Draco's wild account to Slytherin house of the subsequent detention in the Forbidden Forest with centaurs who spoke cryptically of 'the secret flower' and of an encounter with a unicorn-blood sucking horror did little to give Severus peace of mind. He was far from stupid and deduced that whatever was interested in drinking unicorn blood to survive might well be interested in obtaining the Philosopher's Stone to manufacture elixir as a more permanent solution.
Wild rumours began to circulate amongst certain of the first years that it was in fact You-Know-Who who was the monster who had encountered Hagrid, Finnigan, Weasley and Draco Malfoy in the forest. Even wilder rumours were whispered that You-Know-Who had a faithful servant on the staff at Hogwarts who was looking for something for him.

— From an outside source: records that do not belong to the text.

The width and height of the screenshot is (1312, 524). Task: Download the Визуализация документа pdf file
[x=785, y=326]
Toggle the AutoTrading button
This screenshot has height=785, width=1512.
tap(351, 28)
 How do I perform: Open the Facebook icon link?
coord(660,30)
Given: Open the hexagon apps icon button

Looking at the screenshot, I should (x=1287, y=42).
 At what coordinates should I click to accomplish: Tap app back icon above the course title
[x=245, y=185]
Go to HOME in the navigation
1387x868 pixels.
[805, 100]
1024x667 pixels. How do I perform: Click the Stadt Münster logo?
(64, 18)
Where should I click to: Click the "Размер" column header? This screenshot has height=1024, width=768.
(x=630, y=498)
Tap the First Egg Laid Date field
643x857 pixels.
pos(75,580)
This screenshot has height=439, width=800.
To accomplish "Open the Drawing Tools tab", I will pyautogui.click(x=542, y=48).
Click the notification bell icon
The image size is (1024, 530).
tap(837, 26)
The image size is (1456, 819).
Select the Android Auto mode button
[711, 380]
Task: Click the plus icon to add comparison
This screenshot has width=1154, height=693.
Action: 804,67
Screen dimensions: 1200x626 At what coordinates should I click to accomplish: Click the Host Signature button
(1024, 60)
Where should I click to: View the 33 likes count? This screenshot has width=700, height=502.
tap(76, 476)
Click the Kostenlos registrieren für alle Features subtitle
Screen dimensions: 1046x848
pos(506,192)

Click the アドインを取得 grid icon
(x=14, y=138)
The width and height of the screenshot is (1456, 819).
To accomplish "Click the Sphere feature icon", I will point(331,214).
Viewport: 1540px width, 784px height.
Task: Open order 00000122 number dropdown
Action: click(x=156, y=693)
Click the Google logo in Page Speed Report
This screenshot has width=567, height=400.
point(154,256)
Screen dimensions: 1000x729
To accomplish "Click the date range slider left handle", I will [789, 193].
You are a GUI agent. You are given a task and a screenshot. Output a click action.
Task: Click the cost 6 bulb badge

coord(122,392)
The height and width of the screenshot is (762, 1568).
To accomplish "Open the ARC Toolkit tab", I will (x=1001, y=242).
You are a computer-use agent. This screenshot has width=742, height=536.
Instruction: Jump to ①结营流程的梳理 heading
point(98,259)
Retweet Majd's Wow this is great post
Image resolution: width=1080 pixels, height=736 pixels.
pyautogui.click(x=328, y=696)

Severus hoped that the late dark lord was quite thoroughly dead, but commenced to discreetly research the possibilities of relocating with Harriet to Beauxbatons in France – or perhaps to somewhere slightly further afield, such as Australia.
It paid to be prepared.
There followed several tense months during which nothing much beyond the usual goings-on of a school occurred. The Weasley twins were in detention, occasionally. Quidditch matches were played and won by Slytherin, or won or lost by other houses. Miss Granger commenced an improbable project of interviewing and cataloguing the castle's entire known ghost population as an entirely private enterprise following some arcane dispute over blood-purity with Professor Binns. Exams came and went.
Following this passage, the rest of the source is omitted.